System Suitability - USP 621/CDER FDA - meaning and why would this be a useful to implement? Discussion 1- Peak Tailing one factor in System Suitability.
If I were a betting person - I think I would pick Peak A….however Peak B would probably cause me a bit of angst and Peak C- I would definitely be losing my edge as a chromatographer.
What is this parameter - Peak Tailing ….it can tell you a lot about HPLC method performance. What does it encroach on ? Peak Resolution which will be the next topic.
What is the cause of Peak tailing and non-asymmetrical peak shape?

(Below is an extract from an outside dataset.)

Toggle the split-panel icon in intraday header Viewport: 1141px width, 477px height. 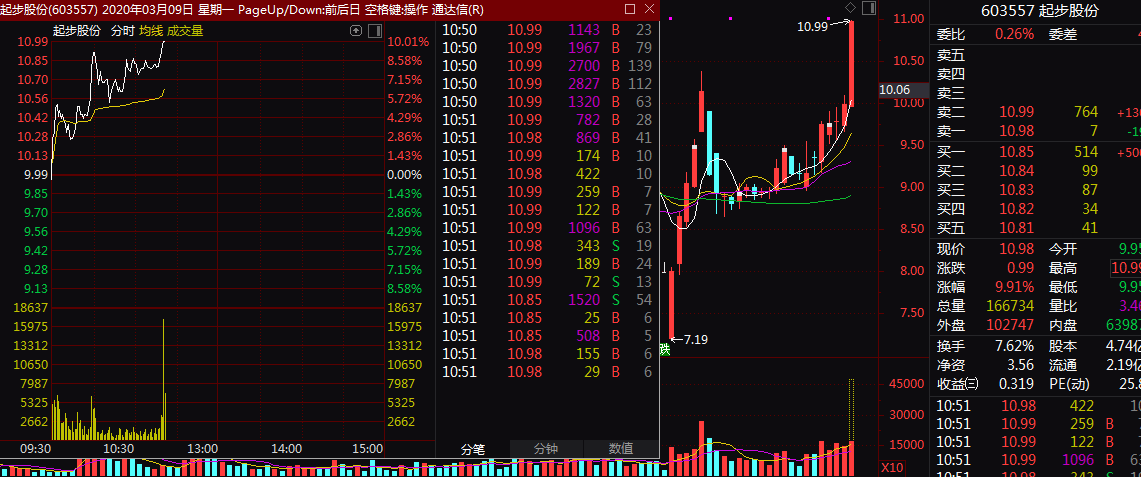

A) hanging around way too long either in the mobile phase or the stationary phase
B) Column has over 15,000 injections, I think its time to throw it out
C) I think I overloaded the column - like a lot!
D) What was my pH again of my buffer?
E) How old is the guard column again - oh that’s on my maintenance log right?
F) may be my tubing is a big old - and valves a bit dirty - time to clean. Problem with Dead Volume?
A-F would all be the right answer. Column chemistry plays a big role in peak tailing and overall system maintenance, keeping a HPLC column log and activating “injector” number within software systems can help to monitor performance.
which peak here is the “bad actor” - although not super concerning- THCA definitely is “peak tail” vulnerable- why ?
The predicted pKa values are all around 2.9 which is approximately equal to the pH of the mobile phase (if 0.1% formic acid modified) so one might expect the acid groups to be about 50% ionized and more polar- although the high organic content of the mobile phase will tend to stabilize the neutral molecule over the ionized form and thus reduce the effective acidity (increase pKa). The observed elution suggests significant additional lipophilicity for the addition of a carboxylic acid group-where most molecules are neutral in this system.